- _Selected extract_:

Abstract
Our ability to recognize complex visual stimuli depends critically on our past visual experience. For example, we easily and seemingly automatically recognize familiar visual stimuli such as a friend’s face, our bicycle, or the characters on a written page. Visual form recognition depends on neuronal processing along a hierarchy of visual cortical areas which culminates in the inferior temporal cortex (ITC), which contains neurons which show exquisite selectivity for complex visual stimuli. Although both passive experience and explicit training can modify or enhance visual selectivity in ITC, the mechanisms underlying this plasticity are not understood.

- _Excerpted records_:
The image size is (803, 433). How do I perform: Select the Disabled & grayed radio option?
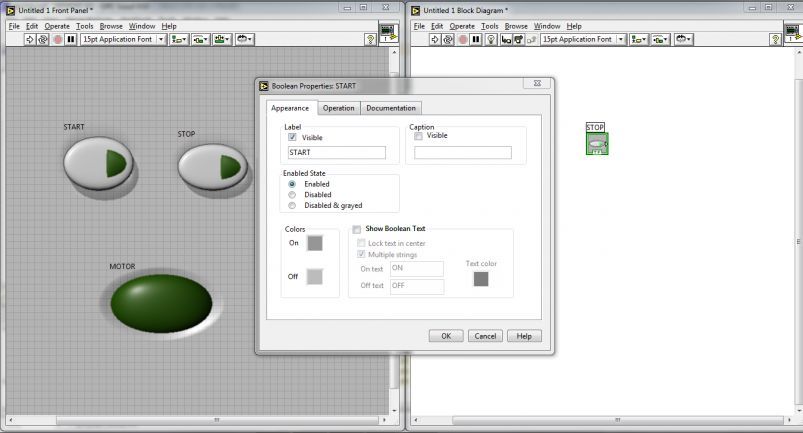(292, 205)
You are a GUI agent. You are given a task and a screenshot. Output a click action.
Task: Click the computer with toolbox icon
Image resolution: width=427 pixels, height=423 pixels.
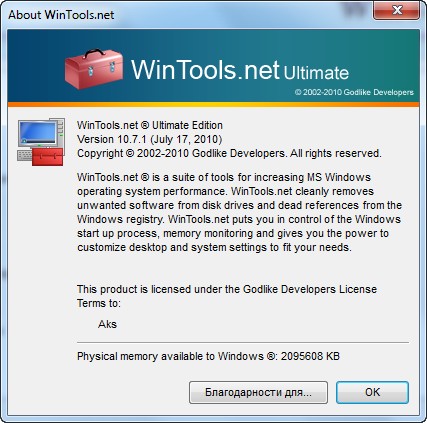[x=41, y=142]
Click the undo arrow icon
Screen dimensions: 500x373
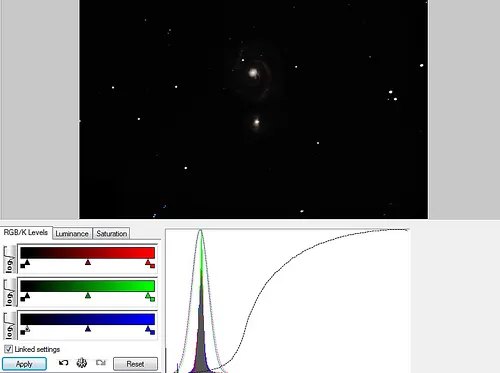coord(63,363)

- _Required tasks_:
A - From the abstract about visual recognition, list every familiar visual stimulus it gives as something we recognize easily and seemingly automatically.
B - Using the abstract about visual recognition, explain why the inferior temporal cortex matters for recognizing complex visual stimuli.
C - Carry on the abstract about visual recognition from its last sentence.

- _Answers given_:
A -
- a friend's face
- our bicycle
- the characters on a written page

B - Visual form recognition relies on neuronal processing along a hierarchy of visual cortical areas, and that hierarchy culminates in the inferior temporal cortex. This region contains neurons that show exquisite selectivity for complex visual stimuli.

C -
This talk will describe studies aimed at understanding the impact of experience on visual selectivity in ITC. Monkeys were trained to perform a categorization task in which they classified images as novel or familiar. Neurophysiological recordings from ITC and the prefrontal cortex revealed neuronal encoding of familiarity in both areas. We also examined within-session changes in ITC activity while monkeys viewed a group of initially novel stimuli ~50 times each. Across the ITC population, we observed an increase in stimulus selectivity with increasing repetitions. In particular, we observed a subset neurons that while initially weakly or non-selective, developed strong stimulus selectivity over the course of 10-40 image repetitions. While neurons showing this emergent selectivity were relatively rare (about 10% of all recorded cells), they may provide a mechanism for previously described changes in ITC activity due to stimulus familiarity, and could explain how stimulus selectivity in ITC develops through learning.